REQUIRED ACTION A: Duplicate the post about Drew and Hayden from "The other day" up to and including "are listening! :)".
REQUIRED ACTION B: For each statement, say yes or no according to the post about Drew and Hayden, and quote the words that decide it: (i) The Stake Primary Presidency attended Primary during their visit. (ii) The narrator answered the question about Mormon or Moroni before Hayden could. (iii) Hayden had his scriptures open to a picture of Mormon.
REQUIRED ACTION C: Take the post about Drew and Hayden further, picking up after its final sentence.

PASSAGE FOR REVIEW:
____________________

A few months ago the Stake Primary Presidency was visiting our ward and they attended Primary. During sharing time the leader was asking the children about something and asked, "Can anyone tell me an example in the scriptures of this?" Drew, knowing the answer to every question, immediately shot up his hand. When called upon he replied, "THEREFORE . . . BE NICE!" Certainly that's got to be in the scriptures somewhere right? :) All of the adults including the Stake Presidency got a kick out of that. Drew isn't the only scriptorian though.
The other day my parents were at my house and the kids were a little excited and showing off. Hayden got his scriptures out and was proudly presenting them to Grandma and Grandpa Barksdale, and he had the page turned to the picture of Moroni. My Mom asked Hayden, "Are those your scriptures? Is that a picture of Mormon . . . or is it Moroni?" I was with Mom, it took me a second and I was about to answer the question out loud but Hayden spoke up first. He said, "I know it's Moroni . . . you want to know why?" I was waiting for what funny thing he might say. And then he said, "Because Mormon did most of it . . . and then he told Moroni to hide it." Oh the pride of a parent. I love it when you realize they actually are listening! :)

____________________

Stored records:
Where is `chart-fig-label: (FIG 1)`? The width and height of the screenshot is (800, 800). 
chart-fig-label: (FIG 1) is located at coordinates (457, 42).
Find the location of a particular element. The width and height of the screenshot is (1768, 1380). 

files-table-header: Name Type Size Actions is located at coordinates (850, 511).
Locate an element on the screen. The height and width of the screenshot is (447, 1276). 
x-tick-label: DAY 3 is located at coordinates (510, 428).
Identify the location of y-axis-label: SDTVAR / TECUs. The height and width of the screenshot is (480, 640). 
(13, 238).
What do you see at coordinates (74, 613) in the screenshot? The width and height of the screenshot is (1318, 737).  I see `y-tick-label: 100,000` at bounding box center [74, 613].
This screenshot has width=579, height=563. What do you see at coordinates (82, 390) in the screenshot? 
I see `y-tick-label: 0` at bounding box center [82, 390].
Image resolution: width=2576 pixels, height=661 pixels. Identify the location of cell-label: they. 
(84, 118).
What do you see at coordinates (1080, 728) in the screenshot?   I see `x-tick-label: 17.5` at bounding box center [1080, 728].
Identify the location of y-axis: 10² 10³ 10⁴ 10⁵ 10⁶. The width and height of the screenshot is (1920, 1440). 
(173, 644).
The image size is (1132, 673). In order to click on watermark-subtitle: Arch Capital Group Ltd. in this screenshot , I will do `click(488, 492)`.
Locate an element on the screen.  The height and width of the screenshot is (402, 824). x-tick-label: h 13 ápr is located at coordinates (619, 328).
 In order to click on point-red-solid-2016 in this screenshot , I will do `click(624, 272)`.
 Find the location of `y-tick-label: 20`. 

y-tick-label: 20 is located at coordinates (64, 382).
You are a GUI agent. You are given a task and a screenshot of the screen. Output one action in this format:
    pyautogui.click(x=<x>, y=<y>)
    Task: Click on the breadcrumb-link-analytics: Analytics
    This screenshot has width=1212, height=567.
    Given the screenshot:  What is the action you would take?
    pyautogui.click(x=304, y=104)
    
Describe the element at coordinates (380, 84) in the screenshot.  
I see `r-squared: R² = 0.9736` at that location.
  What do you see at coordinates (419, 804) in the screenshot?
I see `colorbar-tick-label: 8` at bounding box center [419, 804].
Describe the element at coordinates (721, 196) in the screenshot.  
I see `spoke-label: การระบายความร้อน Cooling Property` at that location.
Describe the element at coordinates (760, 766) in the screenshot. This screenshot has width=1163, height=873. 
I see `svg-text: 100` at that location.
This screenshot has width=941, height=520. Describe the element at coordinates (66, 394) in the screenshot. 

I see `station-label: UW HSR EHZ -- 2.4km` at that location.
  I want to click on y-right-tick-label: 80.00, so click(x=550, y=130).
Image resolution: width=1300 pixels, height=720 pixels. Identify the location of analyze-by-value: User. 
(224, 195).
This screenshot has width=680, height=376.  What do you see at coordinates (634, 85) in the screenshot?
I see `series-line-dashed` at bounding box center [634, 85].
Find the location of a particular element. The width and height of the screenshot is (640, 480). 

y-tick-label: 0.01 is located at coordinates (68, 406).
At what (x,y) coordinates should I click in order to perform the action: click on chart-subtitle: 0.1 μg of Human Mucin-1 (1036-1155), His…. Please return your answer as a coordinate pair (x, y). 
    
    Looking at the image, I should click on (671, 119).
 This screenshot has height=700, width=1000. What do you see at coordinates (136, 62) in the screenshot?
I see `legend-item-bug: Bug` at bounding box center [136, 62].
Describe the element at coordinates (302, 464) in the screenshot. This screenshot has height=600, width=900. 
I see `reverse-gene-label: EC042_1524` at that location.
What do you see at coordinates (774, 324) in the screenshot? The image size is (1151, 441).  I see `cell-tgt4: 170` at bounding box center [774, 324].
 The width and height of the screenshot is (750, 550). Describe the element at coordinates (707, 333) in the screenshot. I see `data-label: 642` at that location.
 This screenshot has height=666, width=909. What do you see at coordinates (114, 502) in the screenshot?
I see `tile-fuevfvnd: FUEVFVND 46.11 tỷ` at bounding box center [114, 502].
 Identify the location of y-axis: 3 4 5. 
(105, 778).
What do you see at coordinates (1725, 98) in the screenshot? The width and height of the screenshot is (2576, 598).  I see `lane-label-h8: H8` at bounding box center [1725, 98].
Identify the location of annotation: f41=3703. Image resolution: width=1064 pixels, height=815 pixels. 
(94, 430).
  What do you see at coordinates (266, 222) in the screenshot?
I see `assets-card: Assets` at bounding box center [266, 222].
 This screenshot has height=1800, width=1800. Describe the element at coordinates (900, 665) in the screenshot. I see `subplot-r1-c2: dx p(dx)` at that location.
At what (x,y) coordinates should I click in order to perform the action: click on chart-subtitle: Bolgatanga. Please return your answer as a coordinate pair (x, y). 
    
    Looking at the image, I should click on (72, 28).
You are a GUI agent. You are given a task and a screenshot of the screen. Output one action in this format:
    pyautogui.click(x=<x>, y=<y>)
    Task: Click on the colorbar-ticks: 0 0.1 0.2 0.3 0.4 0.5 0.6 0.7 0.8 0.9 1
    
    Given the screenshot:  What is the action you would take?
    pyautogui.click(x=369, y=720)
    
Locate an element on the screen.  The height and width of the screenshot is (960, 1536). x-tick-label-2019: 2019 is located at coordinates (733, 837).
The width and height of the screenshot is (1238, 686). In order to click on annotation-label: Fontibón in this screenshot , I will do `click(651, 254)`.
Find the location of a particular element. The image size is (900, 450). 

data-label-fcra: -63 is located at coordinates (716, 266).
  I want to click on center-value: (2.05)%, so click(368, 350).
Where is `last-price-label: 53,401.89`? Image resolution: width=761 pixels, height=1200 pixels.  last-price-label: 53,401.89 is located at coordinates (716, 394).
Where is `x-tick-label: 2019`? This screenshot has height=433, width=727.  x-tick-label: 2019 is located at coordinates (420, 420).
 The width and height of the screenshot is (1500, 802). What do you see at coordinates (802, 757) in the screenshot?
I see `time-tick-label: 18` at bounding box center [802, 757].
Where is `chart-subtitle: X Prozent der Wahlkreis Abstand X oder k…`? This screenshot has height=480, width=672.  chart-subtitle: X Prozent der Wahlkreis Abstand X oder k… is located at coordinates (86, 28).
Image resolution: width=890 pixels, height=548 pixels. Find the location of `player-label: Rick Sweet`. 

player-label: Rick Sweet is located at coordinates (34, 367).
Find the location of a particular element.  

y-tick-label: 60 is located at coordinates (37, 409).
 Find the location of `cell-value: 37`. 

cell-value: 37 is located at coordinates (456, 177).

____________________

EXERCISE RESULT A:
The other day my parents were at my house and the kids were a little excited and showing off. Hayden got his scriptures out and was proudly presenting them to Grandma and Grandpa Barksdale, and he had the page turned to the picture of Moroni. My Mom asked Hayden, "Are those your scriptures? Is that a picture of Mormon . . . or is it Moroni?" I was with Mom, it took me a second and I was about to answer the question out loud but Hayden spoke up first. He said, "I know it's Moroni . . . you want to know why?" I was waiting for what funny thing he might say. And then he said, "Because Mormon did most of it . . . and then he told Moroni to hide it." Oh the pride of a parent. I love it when you realize they actually are listening! :)

EXERCISE RESULT B:
(i) Yes: "the Stake Primary Presidency was visiting our ward and they attended Primary."
(ii) No: "Hayden spoke up first."
(iii) No: "he had the page turned to the picture of Moroni."

EXERCISE RESULT C:
Monday, August 29, 2011
Saturday, August 13, 2011
Jedi Training
Some may not know this, but I actually have two fully trained Jedi's living here who not only know how to use the force but do on a regular basis. And whatever you do, don't you dare smile like, "Oh Drew, you are so cute" after Drew gives you some Jedi wisdom because he will immediately come back at you with, "No Mom, seriously . . . that's true." The other day we were driving in the car and I was saying that we needed to ask Dad about something, and Drew said in a serious voice, "Mom, Dad said yes."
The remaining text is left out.